The novel taps into the surging popularity of “femgore”, a genre fuelled by body horror films such as The Substance and Nightbitch and BookTok favourites like Lucy Rose’s The Lamb, which have become wildly popular with a younger generation of women. Revelling in violence and disgust, femgore clearly taps into something profound.
So why has it hit such a raw and bloody nerve? “To be honest, I didn’t know that much about it until I got published. I was a big fan of Gothic literature and horror, so that heavily influenced the book. I think it’s a reflection of what we’re seeing in society: the intense scrutiny of women’s bodies. These stories express a kind of female rage that comes up a lot in horror. It’s also something to do with how fast things are moving now, different experiences women have had growing up, and how that’s influenced their relationship with their bodies, their food, with periods.”

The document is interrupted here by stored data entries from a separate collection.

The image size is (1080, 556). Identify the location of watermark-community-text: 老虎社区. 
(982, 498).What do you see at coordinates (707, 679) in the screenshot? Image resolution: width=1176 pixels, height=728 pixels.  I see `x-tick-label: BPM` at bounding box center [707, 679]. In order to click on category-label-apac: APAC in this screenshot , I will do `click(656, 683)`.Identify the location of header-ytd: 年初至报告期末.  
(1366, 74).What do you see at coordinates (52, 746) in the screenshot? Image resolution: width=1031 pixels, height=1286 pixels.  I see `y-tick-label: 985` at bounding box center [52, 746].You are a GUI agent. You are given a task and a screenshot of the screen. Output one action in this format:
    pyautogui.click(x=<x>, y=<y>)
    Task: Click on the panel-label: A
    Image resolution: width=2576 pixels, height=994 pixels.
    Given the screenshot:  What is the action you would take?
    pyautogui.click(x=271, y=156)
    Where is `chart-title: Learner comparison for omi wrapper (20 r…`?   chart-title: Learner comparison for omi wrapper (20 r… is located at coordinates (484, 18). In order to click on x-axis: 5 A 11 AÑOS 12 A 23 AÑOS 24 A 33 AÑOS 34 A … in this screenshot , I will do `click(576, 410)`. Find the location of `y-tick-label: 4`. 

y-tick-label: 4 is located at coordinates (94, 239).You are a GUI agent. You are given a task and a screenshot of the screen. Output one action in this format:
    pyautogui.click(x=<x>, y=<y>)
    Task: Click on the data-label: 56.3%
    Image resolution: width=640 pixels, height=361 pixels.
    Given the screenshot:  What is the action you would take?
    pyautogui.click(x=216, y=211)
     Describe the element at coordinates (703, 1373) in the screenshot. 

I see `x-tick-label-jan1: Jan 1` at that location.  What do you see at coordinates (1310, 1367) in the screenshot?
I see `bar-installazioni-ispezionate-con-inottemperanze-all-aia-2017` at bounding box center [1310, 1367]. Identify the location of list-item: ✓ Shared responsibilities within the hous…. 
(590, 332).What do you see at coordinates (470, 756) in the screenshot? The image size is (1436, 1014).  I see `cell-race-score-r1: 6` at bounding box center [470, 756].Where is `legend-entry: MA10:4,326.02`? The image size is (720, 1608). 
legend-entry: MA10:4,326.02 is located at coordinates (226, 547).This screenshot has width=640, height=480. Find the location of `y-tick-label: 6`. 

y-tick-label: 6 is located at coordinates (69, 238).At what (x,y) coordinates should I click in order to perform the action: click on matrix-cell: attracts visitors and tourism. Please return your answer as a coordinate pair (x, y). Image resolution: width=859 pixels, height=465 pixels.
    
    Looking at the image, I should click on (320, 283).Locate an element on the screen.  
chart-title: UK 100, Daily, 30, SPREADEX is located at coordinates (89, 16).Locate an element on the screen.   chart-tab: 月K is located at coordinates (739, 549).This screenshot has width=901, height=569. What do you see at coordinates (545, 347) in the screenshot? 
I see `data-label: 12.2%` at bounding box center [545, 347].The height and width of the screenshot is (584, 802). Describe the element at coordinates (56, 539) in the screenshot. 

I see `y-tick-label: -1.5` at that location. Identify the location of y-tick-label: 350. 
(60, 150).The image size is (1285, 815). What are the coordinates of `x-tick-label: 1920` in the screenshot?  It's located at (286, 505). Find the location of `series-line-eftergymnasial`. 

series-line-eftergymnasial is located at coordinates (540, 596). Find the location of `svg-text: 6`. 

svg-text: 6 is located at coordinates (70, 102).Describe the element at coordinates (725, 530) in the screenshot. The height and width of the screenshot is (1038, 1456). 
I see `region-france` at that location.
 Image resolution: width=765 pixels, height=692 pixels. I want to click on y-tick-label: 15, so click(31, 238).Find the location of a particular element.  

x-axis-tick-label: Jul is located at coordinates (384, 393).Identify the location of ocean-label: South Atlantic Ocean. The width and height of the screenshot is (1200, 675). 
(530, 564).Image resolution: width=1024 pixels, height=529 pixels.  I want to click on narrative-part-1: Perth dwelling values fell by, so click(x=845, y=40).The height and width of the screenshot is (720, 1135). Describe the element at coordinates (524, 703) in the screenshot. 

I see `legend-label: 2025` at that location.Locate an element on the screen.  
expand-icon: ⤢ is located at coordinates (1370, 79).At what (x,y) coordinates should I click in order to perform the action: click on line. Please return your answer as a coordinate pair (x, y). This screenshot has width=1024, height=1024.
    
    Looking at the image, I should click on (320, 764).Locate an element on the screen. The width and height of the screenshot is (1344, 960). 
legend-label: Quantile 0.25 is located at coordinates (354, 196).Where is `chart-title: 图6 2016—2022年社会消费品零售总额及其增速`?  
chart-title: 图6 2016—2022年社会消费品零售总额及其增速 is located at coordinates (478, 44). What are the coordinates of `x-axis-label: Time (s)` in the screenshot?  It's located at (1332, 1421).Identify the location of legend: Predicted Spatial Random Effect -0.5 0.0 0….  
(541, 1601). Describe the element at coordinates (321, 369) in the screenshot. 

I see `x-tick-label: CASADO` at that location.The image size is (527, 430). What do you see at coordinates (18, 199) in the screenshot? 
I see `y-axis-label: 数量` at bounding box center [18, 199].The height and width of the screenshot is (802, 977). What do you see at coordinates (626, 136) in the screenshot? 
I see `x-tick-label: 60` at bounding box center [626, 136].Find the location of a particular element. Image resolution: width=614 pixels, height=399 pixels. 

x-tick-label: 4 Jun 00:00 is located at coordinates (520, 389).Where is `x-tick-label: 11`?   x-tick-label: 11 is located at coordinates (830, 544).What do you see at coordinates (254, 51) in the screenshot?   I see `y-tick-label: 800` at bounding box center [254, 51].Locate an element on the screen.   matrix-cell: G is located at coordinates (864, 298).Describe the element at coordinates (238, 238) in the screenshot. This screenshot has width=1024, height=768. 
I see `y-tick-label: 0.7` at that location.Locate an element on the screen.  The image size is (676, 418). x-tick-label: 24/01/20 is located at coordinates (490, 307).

The story is a period piece in every sense. Ann’s revulsion at her own carnal nature is expressed through graphic purging and her vivid obsession with purity and cleanliness. She perceives her periods as evidence of sin escaping her body, and much of the book’s violence is turned inwards by Ann against herself.
“There is this violent underbelly of womanhood that is glossed over or not seen as part of being a woman,” says Elland. “It’s there in all the blood and everything physical that women have to deal with – and it’s important to talk about.
“There’s a scene I really like, that I wrote early on, where Ann and Lady Charlotte are talking about periods. And it’s just not something we see much in art – but in life, I talk about it with my friends all the time. It’s so bizarre to me that 50 per cent of the population experience this and it’s just not discussed. This is why horror and femgore are so important. It seems shocking but it rips everything open so then the conversation can be had more freely. In reality, it’s quite normal and natural. I’m lucky that I’ve grown up in this time that’s a lot more open. Nowadays we see blood instead of blue liquid in tampon ads.”
So has she had different responses from different age groups? “Yes, older women seem to pick up on different things, like the class theme. I’ve just recorded the audiobook, and my nan keeps saying she can’t wait to listen to it.” Elland smiles and her eyes go wide at the prospect. “She’s absolutely determined.” It must run in the family.